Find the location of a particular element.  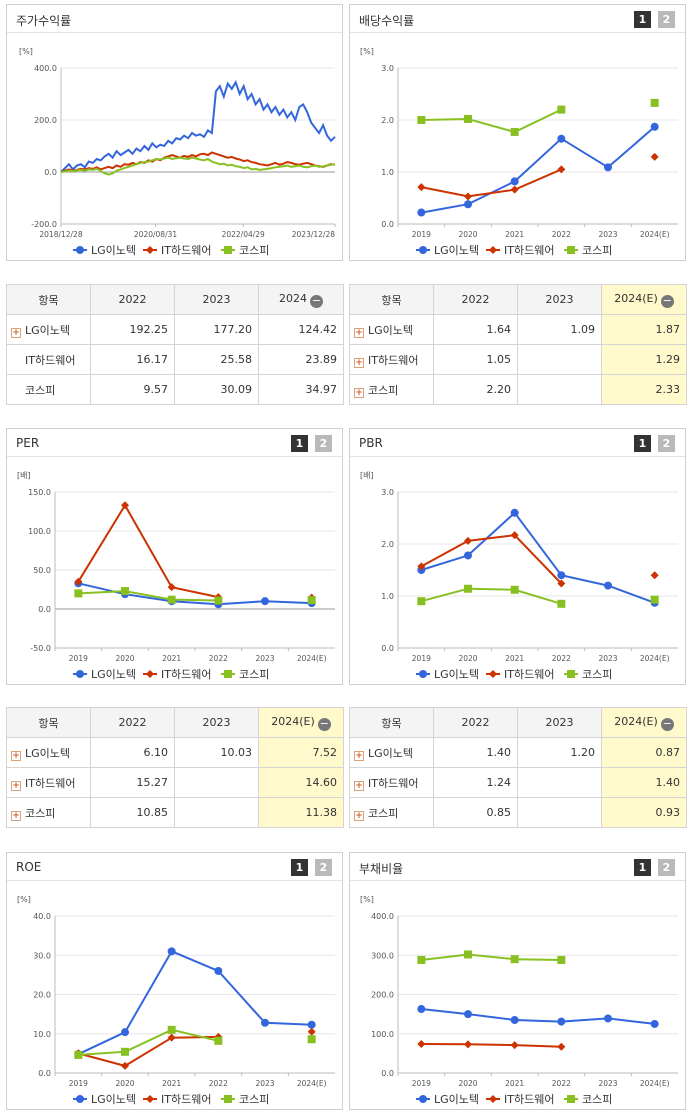

table-cell: 34.97 is located at coordinates (301, 390).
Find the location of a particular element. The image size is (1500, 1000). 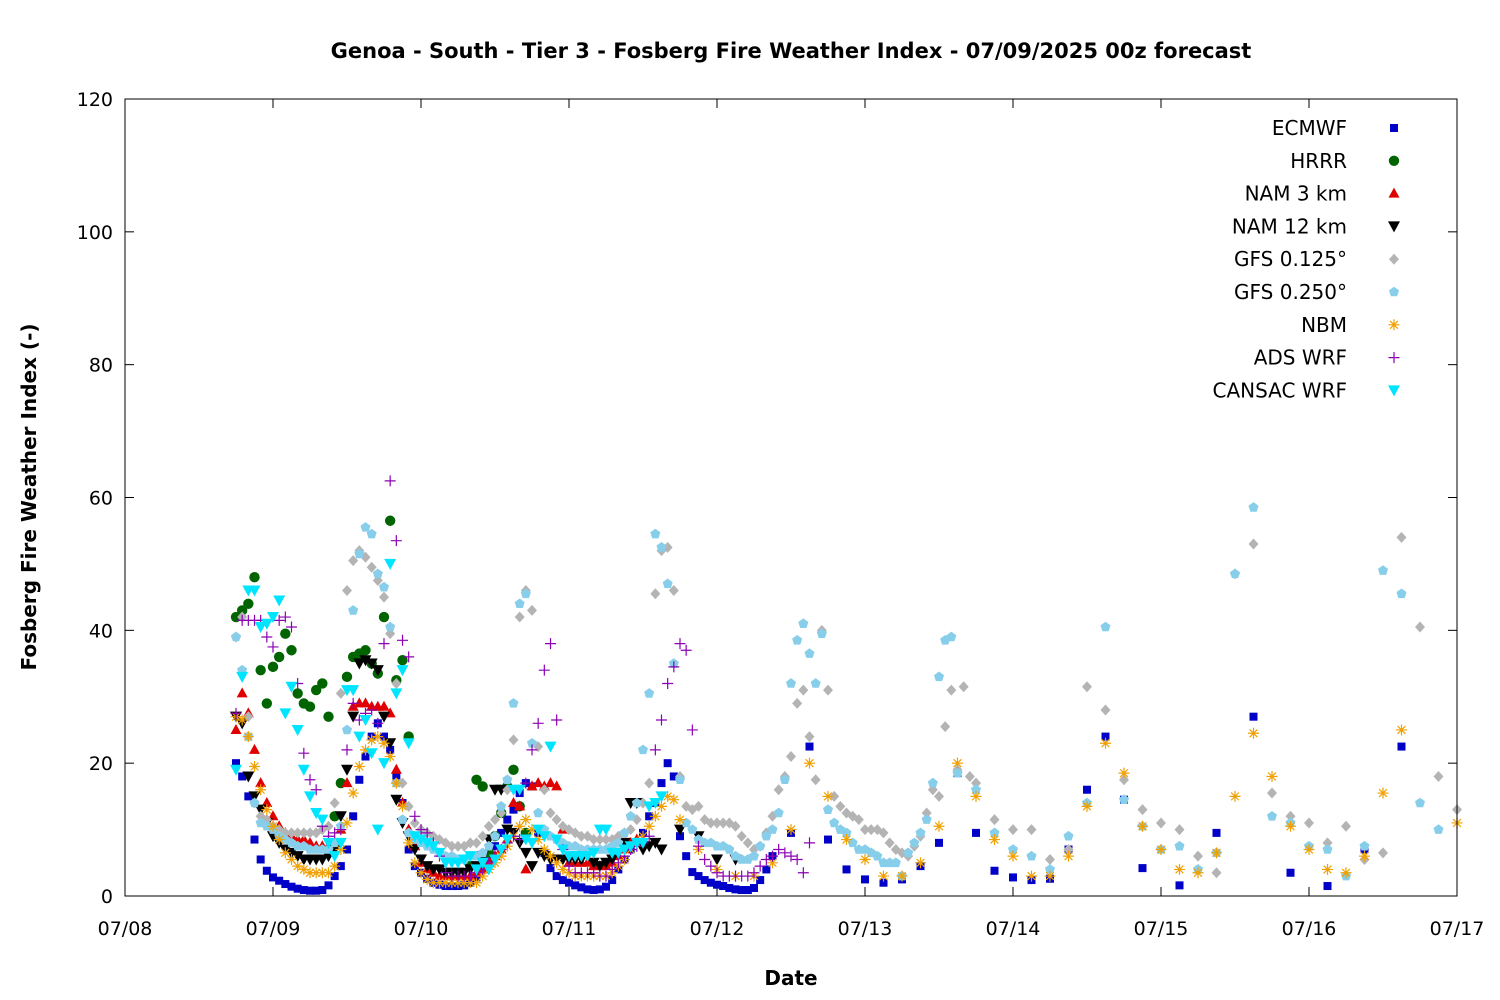

y-tick-label: 100 is located at coordinates (95, 233).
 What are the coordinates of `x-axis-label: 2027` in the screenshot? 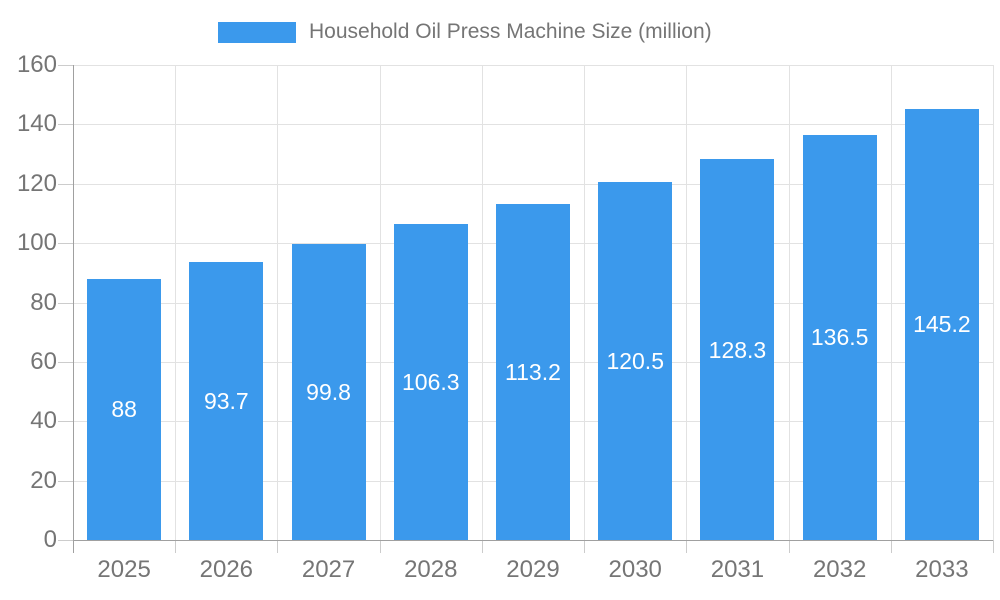 It's located at (328, 570).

####################

EXERCISE INSTRUCTIONS –
Please reproduce the data word for word, from its first line up to and including the line containing "y-tick-label: 100 is". Leave the pictures out.

RESPONSE TO THE TASK –
Find the location of a particular element.  

table-cell: 34.97 is located at coordinates (301, 390).
Find the location of a particular element. The image size is (1500, 1000). 

y-tick-label: 100 is located at coordinates (95, 233).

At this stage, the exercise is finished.